— begin PAGE —

The info in the files in /etc/modules.d/.... is used to create this file.

If there are things in that file that you don't understand, just leave them. They won't hurt anything.

Are you using udev and have you built your own custom kernel, or a generic one with genkernel?

If generic, just ignore the extra stuff.

----------

## lnthai2002

The kernel i am currently using is a custom kernel. I dont know if i use udev or not.Since i see lots of stuffs in modeprobe.conf dont know if the reason that TVtime can not change channel is because of the options need to pass to modprobe are missing, or other modules blocked it somehow.

----------

## Headrush

 *lnthai2002 wrote:*   

> The kernel i am currently using is a custom kernel. I dont know if i use udev or not.Since i see lots of stuffs in modeprobe.conf dont know if the reason that TVtime can not change channel is because of the options need to pass to modprobe are missing, or other modules blocked it somehow.

 

What tv card are you using?

----------

## lnthai2002

I dont know the exact name but i guess it is Askey tview99(card=24), with a phillip tunner (tuner=2) using BrookTree bt878(or 848, i dont know exactly) chipset. It work damn well in fedora but although i did add 

alias char-major-81 bttv

options bttv card=24 tuner=2           <--------- I added this line

in the modpobe.conf file, there is only one channel can be viewed, i can't change channel.

----------

## lnthai2002

By the way, doing

modules-update 

creates the same modprobe.conf files with lots of line but THE LINE I ADDED TO MAKE MY TV CAPTURE CARD WORK IS COMPLETELY WIPED OUT !!! How can this happen?

— end PAGE —
— begin EXCERPTED DATA —

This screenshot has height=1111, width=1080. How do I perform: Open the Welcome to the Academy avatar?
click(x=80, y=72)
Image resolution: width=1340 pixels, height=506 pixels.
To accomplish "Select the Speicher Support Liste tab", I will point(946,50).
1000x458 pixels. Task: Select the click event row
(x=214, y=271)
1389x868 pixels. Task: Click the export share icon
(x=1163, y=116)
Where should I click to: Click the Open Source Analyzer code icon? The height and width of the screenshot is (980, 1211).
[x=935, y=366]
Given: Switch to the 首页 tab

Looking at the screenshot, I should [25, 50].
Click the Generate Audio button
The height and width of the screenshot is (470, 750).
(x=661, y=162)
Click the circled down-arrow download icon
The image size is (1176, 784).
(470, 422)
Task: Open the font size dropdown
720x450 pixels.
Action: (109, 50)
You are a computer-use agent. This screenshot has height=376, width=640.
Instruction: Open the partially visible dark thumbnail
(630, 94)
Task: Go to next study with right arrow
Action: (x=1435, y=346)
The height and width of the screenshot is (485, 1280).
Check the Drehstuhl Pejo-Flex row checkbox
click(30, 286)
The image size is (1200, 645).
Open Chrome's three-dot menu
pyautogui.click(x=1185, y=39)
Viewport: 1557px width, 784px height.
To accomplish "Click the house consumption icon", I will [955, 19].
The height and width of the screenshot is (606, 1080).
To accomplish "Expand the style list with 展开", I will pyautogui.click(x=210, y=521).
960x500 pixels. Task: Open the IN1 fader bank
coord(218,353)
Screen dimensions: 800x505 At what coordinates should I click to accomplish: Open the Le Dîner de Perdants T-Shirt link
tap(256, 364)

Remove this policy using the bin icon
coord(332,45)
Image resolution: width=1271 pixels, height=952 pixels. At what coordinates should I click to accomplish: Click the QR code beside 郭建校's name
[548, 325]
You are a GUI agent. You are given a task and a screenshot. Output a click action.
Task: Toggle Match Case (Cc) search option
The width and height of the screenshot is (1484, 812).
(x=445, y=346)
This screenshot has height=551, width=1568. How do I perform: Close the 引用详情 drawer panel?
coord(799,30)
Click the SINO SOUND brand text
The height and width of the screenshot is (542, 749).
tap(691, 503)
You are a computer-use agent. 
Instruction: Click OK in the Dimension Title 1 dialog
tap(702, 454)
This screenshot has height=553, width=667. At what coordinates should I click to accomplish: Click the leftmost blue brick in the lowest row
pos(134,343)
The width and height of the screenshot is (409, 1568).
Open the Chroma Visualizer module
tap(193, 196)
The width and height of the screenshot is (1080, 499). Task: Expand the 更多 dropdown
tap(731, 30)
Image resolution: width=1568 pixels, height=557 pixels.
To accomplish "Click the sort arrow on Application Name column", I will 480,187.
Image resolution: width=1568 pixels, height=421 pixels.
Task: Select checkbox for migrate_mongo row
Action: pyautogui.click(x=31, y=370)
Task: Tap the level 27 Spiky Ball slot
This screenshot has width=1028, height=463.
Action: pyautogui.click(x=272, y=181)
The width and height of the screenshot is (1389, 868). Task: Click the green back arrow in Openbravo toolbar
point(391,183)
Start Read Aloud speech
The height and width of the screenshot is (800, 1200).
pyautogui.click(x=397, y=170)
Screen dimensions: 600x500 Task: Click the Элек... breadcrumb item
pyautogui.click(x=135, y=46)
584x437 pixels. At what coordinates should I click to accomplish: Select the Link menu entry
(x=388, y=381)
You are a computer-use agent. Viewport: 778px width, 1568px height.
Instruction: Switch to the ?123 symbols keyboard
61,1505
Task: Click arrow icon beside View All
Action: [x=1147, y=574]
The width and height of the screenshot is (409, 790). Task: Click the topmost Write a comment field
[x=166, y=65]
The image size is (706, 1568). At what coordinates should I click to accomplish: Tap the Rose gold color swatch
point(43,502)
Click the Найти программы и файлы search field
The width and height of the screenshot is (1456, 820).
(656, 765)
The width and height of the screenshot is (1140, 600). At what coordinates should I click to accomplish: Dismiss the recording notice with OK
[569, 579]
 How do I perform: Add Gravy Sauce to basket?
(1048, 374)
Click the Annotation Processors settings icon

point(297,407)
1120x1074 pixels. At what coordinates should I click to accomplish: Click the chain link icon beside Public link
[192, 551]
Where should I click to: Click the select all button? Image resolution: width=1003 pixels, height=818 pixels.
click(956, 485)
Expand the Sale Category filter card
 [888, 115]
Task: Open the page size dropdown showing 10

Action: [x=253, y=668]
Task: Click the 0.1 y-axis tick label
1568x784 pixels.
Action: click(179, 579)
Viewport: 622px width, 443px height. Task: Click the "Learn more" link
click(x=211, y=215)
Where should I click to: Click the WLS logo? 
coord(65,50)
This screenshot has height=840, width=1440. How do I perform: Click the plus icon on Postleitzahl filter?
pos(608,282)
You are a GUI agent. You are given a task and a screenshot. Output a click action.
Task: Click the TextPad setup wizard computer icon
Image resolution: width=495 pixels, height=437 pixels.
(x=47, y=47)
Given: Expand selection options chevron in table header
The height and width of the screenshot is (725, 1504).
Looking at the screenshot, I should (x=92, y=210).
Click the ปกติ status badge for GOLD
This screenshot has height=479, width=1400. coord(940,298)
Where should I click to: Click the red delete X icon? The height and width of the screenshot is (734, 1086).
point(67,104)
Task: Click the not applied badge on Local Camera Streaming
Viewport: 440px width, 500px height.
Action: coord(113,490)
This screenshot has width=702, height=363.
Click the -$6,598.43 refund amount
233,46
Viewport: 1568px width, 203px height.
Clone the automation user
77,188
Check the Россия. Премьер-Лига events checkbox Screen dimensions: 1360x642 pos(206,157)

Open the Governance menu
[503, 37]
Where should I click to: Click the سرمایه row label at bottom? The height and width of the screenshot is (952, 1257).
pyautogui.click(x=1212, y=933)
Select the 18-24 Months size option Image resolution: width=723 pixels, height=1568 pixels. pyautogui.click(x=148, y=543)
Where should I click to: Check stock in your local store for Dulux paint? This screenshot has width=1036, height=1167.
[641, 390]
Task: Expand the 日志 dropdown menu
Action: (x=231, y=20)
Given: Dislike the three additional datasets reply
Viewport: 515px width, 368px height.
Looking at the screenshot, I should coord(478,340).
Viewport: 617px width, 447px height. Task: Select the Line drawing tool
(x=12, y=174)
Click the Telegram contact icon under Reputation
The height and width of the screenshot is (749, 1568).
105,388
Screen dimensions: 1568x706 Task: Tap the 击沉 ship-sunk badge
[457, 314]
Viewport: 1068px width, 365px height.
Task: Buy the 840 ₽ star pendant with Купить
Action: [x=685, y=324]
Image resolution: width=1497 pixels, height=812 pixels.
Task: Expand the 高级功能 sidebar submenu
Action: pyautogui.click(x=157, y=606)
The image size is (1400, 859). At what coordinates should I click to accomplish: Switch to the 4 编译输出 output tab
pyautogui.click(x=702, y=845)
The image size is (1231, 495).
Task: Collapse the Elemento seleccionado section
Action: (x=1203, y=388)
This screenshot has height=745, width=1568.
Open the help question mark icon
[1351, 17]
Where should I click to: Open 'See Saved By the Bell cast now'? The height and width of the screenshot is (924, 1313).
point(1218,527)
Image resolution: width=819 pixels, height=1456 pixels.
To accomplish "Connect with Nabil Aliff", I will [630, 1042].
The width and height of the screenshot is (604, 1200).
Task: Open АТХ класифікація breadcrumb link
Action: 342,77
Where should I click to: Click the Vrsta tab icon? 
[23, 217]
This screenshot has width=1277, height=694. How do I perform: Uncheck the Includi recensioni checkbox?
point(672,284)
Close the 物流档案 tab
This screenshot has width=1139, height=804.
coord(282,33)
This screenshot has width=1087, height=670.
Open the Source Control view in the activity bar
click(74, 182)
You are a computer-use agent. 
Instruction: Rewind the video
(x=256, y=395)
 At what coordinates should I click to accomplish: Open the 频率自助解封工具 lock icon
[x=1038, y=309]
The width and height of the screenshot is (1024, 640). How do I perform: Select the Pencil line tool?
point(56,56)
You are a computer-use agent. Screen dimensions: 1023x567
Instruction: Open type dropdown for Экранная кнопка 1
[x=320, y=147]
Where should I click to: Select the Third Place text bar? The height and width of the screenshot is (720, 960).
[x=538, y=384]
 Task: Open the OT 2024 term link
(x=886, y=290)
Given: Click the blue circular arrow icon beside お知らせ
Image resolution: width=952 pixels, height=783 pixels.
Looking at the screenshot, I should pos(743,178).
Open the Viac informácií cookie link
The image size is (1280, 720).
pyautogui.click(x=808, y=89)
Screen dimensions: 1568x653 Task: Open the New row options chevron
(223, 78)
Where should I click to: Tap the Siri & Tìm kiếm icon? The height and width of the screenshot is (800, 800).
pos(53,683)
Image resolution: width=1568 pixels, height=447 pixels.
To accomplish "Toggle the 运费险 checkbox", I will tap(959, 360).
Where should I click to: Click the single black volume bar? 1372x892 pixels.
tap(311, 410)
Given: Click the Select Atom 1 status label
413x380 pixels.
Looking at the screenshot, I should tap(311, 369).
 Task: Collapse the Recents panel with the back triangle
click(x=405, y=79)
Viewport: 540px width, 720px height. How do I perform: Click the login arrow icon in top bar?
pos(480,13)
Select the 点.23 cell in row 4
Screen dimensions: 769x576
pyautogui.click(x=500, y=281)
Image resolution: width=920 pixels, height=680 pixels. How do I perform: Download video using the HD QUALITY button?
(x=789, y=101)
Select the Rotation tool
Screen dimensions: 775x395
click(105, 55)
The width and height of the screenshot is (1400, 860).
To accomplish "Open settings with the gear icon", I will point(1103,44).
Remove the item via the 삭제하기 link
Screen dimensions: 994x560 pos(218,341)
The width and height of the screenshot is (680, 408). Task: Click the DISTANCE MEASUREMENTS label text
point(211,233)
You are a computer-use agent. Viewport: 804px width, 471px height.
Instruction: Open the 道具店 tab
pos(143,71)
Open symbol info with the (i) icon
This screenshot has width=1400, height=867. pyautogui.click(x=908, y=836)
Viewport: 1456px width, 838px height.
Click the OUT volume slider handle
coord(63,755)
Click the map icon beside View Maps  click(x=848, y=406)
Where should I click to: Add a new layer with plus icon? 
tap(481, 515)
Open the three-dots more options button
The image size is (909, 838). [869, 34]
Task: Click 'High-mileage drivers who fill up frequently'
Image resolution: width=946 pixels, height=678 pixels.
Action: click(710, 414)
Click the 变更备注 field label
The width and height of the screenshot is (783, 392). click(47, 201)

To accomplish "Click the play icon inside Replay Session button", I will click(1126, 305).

— end EXCERPTED DATA —

• EXERCISES:
a) Answer these from the thread about the TV capture card and modprobe.conf:
(i) What should be done with things in that file that aren't understood?
(ii) What line did lnthai2002 add to enable the card?
(iii) What does running modules-update do to that added line?
b) How would you extend the thread about the TV capture card and modprobe.conf from its last post?
The records are not needed here.

• EXPECTED RESPONSES:
a)
(i) Leave them, since they won't hurt anything.
(ii) options bttv card=24 tuner=2
(iii) It wipes the line out completely.

b)
----------

## j-m

 *lnthai2002 wrote:*   

> 
> 
> options bttv card=24 tuner=2           <--------- I added this line
> 
> in the modpobe.conf file, there is only one channel can be viewed, i can't change channel.

 

This should not be added any more with 2.6.14 kernels, AFAIK. If you don't know which kernel are you using, then have a look at uname -r output. Other than that, don't mess with stuff in modprobe.conf that you are not sure about. Why do want to delete the default contents?

----------

## Headrush

 *j-m wrote:*   

>  *lnthai2002 wrote:*   
> 
> options bttv card=24 tuner=2           <--------- I added this line
> 
> in the modpobe.conf file, there is only one channel can be viewed, i can't change channel. 
> ...

 

To add to what j-m said and I tried to say above, you would add kernel parameters for the bttv module in the file /etc/modules.d/bttv

Then when you ran modules-update it would see the entries there and add them to /etc/modules.conf

You have to make sure the tuner and card settings are exactly right or you could have problems.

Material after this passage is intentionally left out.